### Task description
Please format the rows as a JSON list of strings, one string per line, from the line with "At what coordinates should I click to accomplish: Click the 5%" through the last row. Leave out blank lines.

===== Materials provided =====

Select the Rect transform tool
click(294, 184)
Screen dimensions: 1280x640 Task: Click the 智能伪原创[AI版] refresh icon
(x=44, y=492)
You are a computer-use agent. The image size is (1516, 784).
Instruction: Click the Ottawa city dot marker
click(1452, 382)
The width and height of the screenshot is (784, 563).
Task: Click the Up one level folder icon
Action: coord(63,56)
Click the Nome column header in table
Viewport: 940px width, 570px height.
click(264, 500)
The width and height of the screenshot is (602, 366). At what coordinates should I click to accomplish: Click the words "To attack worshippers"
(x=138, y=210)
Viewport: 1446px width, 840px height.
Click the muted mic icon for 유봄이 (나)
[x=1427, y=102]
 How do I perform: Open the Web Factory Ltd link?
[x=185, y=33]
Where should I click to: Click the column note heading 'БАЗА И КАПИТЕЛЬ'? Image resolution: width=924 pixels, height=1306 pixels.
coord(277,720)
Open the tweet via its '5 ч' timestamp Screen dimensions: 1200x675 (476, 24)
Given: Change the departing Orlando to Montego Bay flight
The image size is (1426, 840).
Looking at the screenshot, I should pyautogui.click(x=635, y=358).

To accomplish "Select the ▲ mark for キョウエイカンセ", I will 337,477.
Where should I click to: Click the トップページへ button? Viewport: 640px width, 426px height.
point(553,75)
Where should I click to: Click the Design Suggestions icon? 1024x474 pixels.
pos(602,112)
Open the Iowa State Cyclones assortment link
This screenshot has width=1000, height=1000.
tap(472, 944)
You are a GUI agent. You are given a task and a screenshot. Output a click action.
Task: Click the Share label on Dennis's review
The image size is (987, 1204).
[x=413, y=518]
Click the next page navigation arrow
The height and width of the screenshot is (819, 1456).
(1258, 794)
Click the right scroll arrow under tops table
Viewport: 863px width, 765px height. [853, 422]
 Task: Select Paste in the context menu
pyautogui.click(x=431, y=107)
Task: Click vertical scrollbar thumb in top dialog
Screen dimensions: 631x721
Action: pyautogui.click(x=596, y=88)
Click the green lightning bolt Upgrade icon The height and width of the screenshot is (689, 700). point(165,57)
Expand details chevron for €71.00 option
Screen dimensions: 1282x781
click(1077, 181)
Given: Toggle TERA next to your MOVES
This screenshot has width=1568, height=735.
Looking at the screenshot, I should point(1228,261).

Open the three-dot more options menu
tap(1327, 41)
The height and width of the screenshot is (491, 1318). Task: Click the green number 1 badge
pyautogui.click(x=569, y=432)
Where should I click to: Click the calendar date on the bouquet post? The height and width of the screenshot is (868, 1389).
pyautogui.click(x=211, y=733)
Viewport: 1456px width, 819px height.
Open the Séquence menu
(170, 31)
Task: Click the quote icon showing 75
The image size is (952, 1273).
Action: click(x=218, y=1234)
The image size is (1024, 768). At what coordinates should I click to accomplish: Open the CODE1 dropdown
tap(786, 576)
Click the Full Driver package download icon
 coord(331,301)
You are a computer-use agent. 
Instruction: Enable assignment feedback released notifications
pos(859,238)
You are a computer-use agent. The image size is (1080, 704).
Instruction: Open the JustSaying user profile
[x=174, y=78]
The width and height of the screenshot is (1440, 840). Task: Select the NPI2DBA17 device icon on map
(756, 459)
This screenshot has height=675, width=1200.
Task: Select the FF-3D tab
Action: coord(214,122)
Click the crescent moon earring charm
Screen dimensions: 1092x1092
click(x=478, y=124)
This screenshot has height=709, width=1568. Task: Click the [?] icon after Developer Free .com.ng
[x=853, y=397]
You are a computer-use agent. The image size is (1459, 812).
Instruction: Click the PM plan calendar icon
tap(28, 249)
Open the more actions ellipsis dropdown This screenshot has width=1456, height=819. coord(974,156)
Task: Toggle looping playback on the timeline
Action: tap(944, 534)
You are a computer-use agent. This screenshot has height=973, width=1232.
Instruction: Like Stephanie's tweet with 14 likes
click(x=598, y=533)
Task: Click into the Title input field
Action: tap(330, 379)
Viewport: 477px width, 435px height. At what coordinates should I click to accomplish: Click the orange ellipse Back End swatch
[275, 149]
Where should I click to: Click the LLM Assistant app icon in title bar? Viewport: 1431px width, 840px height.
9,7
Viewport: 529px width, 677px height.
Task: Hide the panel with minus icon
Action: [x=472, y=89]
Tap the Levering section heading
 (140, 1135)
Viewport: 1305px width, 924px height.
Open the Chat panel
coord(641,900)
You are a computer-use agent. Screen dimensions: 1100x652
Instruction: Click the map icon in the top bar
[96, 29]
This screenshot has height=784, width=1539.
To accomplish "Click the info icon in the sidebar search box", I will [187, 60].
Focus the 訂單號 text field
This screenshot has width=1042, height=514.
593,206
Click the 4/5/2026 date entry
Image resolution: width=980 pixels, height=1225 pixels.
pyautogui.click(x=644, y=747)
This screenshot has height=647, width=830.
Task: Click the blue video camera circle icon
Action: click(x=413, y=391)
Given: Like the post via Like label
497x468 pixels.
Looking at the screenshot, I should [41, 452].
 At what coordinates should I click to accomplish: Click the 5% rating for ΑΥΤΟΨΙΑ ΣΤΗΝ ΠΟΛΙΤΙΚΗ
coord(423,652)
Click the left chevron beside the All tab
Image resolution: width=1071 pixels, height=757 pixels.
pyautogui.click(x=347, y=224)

=====

### Written reply
[
  " At what coordinates should I click to accomplish: Click the 5% rating for ΑΥΤΟΨΙΑ ΣΤΗΝ ΠΟΛΙΤΙΚΗ",
  "coord(423,652)",
  "Click the left chevron beside the All tab",
  "Image resolution: width=1071 pixels, height=757 pixels.",
  "pyautogui.click(x=347, y=224)"
]